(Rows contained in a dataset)
═══

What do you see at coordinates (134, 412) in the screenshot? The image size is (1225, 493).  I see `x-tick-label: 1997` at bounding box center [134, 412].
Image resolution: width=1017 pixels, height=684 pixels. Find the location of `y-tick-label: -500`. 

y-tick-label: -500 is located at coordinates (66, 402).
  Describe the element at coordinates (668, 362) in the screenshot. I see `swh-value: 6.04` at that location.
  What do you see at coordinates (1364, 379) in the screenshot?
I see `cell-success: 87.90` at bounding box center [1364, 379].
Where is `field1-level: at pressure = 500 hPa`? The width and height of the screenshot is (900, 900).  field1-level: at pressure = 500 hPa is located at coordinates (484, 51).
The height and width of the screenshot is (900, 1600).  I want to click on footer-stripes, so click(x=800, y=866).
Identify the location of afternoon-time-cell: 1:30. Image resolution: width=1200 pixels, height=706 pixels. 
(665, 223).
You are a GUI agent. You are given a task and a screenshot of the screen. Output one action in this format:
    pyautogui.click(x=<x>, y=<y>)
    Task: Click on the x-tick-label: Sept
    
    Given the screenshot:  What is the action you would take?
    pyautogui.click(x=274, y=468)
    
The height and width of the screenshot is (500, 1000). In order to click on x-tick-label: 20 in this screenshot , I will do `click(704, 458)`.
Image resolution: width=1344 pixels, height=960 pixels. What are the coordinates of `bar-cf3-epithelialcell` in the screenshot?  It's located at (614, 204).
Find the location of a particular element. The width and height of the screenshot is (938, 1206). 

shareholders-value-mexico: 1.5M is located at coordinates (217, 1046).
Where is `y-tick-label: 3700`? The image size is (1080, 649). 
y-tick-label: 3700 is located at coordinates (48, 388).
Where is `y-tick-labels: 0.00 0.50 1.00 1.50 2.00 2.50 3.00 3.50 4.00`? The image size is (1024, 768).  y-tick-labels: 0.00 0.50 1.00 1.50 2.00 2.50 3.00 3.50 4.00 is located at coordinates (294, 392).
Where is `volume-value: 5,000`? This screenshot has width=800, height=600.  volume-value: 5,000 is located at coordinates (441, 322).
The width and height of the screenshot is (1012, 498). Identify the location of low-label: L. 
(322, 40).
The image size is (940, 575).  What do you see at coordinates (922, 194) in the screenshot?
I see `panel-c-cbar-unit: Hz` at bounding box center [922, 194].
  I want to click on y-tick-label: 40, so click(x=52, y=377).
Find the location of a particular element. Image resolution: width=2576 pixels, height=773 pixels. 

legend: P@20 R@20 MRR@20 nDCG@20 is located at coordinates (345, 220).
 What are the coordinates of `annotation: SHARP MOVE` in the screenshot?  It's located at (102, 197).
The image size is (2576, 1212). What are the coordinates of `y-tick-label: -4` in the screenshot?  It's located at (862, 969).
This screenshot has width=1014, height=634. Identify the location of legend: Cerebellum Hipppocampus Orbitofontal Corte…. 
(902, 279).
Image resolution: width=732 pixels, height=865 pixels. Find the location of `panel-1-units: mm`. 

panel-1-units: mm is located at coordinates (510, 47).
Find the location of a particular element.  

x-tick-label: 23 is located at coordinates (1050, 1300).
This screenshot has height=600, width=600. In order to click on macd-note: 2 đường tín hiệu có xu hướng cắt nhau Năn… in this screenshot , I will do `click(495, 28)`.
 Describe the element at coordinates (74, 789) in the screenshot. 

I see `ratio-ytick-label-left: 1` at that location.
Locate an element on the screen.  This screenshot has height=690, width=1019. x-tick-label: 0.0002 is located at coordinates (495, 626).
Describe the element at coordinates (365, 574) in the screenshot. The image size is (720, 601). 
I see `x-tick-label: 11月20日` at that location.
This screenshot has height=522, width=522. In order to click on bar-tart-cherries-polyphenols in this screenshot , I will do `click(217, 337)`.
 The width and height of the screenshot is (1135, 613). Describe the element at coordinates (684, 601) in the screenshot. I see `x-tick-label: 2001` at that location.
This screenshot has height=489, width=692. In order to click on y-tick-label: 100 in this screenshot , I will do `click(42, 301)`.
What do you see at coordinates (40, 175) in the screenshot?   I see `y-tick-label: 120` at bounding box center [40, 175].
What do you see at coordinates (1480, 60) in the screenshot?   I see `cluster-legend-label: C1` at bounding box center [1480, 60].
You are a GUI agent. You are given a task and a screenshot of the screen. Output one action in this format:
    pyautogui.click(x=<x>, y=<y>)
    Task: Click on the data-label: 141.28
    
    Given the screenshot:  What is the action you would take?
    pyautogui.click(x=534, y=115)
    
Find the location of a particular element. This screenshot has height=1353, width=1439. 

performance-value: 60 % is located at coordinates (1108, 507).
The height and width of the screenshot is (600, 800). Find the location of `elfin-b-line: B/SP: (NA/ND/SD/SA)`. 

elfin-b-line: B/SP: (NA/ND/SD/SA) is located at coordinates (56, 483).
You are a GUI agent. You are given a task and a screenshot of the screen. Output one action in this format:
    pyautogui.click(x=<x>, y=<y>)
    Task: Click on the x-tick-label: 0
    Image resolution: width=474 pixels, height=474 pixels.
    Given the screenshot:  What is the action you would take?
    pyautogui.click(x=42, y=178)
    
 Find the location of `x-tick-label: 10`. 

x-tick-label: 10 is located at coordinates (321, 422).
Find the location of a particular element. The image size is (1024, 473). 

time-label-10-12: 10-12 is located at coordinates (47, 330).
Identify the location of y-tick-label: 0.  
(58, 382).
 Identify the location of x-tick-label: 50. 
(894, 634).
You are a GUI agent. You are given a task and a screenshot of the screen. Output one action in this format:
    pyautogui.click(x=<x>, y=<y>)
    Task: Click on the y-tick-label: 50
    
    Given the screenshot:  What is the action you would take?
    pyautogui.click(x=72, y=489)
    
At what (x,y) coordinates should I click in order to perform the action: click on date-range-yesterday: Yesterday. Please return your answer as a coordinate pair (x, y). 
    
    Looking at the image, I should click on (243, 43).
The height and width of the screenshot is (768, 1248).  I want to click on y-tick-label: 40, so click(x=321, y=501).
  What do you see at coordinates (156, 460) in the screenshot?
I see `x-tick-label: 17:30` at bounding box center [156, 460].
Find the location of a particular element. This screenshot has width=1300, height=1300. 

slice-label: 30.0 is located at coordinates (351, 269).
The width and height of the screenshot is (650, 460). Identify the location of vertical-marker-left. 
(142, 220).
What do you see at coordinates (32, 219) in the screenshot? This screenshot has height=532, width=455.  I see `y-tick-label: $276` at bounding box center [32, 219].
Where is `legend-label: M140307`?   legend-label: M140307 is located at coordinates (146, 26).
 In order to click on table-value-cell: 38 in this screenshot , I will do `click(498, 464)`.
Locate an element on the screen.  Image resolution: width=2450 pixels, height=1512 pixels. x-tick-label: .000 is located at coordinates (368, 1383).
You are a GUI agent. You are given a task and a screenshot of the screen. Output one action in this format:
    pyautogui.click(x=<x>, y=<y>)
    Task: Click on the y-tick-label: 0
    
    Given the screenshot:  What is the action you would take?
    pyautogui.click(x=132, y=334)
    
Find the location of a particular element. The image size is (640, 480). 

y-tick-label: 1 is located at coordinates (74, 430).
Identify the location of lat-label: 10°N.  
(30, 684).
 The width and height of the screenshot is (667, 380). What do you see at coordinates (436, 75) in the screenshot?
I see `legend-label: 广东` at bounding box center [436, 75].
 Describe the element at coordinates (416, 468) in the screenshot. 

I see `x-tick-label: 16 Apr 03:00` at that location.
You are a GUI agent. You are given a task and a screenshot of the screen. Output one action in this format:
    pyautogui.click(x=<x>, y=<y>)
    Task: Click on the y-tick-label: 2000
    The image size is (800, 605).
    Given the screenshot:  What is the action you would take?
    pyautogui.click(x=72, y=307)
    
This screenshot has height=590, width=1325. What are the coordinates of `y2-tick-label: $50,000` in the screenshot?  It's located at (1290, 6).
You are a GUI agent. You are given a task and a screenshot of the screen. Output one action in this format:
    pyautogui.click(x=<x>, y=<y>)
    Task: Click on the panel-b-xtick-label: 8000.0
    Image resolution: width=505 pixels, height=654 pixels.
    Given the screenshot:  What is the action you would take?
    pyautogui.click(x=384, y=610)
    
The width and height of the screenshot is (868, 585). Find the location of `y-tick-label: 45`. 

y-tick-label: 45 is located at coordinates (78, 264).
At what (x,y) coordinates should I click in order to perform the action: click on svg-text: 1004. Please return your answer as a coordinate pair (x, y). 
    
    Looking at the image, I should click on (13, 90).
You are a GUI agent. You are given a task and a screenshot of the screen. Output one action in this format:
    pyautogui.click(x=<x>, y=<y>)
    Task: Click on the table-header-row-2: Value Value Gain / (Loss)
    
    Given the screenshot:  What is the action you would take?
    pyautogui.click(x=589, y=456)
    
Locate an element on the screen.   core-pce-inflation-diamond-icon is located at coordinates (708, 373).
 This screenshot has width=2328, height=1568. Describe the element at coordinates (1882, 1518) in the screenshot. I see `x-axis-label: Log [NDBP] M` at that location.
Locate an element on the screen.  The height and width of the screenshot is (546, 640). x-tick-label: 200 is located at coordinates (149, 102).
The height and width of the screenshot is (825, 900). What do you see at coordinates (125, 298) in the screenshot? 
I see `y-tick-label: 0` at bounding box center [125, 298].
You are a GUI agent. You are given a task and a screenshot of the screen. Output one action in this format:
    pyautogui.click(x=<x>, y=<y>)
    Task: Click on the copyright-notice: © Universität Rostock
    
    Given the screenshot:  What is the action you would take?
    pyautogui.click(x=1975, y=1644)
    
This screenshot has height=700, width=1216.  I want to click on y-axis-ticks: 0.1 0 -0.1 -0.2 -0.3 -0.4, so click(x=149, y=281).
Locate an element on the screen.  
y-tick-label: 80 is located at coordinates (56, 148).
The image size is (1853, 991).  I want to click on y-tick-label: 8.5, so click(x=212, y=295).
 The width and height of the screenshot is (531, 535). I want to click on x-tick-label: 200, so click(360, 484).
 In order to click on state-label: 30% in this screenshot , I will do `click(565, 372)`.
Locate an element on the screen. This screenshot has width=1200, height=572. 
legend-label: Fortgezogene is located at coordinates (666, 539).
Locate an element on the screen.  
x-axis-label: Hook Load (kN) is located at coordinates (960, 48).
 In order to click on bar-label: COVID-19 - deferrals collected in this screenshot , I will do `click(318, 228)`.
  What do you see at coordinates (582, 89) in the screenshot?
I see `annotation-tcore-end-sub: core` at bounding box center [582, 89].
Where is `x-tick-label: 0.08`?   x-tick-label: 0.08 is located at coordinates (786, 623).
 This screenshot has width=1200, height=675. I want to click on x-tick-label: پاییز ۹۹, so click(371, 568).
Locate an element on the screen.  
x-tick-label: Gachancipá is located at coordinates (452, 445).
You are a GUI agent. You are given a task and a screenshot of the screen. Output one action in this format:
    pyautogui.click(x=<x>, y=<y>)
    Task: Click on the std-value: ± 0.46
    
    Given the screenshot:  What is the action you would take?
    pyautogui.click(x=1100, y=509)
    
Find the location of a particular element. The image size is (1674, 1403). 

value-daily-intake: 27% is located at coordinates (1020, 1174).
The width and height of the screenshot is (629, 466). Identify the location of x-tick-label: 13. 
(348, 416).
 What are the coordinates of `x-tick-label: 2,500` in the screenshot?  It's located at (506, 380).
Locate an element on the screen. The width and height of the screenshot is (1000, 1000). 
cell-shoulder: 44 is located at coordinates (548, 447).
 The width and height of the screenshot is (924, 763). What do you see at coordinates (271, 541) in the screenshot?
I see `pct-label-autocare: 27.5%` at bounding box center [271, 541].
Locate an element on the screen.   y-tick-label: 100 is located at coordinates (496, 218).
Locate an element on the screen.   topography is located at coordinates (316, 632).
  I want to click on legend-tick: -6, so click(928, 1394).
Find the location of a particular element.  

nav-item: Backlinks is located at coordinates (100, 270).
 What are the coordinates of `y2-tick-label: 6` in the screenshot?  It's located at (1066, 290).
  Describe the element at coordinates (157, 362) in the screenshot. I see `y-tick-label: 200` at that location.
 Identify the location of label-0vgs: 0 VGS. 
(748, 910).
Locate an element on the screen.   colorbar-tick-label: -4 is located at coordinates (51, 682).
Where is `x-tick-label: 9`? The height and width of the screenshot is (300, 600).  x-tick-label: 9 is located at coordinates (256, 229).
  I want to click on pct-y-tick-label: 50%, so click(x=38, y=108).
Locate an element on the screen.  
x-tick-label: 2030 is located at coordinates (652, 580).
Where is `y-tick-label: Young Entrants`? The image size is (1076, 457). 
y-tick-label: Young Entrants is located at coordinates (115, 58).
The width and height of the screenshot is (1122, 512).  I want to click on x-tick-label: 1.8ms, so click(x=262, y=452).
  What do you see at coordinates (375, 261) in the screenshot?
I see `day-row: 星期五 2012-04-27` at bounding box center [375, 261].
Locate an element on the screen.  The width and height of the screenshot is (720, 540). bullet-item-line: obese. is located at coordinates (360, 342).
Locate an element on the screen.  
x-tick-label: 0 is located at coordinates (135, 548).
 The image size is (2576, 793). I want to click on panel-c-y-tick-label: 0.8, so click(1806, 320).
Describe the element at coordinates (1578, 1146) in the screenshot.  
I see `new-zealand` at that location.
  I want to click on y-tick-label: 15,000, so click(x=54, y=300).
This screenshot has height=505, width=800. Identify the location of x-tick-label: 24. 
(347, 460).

═══

The problem → Copy out, without any change, the rows from the line containing "coordinates (51, 682)." through the end of the rows, including both of those lines.

Result below →
Locate an element on the screen.   colorbar-tick-label: -4 is located at coordinates (51, 682).
Where is `x-tick-label: 9`? The height and width of the screenshot is (300, 600).  x-tick-label: 9 is located at coordinates (256, 229).
  I want to click on pct-y-tick-label: 50%, so click(x=38, y=108).
Locate an element on the screen.  
x-tick-label: 2030 is located at coordinates (652, 580).
Where is `y-tick-label: Young Entrants`? The image size is (1076, 457). 
y-tick-label: Young Entrants is located at coordinates (115, 58).
The width and height of the screenshot is (1122, 512).  I want to click on x-tick-label: 1.8ms, so click(x=262, y=452).
  What do you see at coordinates (375, 261) in the screenshot?
I see `day-row: 星期五 2012-04-27` at bounding box center [375, 261].
Locate an element on the screen.  The width and height of the screenshot is (720, 540). bullet-item-line: obese. is located at coordinates (360, 342).
Locate an element on the screen.  
x-tick-label: 0 is located at coordinates (135, 548).
 The image size is (2576, 793). I want to click on panel-c-y-tick-label: 0.8, so click(1806, 320).
Describe the element at coordinates (1578, 1146) in the screenshot.  
I see `new-zealand` at that location.
  I want to click on y-tick-label: 15,000, so click(x=54, y=300).
This screenshot has height=505, width=800. Identify the location of x-tick-label: 24. 
(347, 460).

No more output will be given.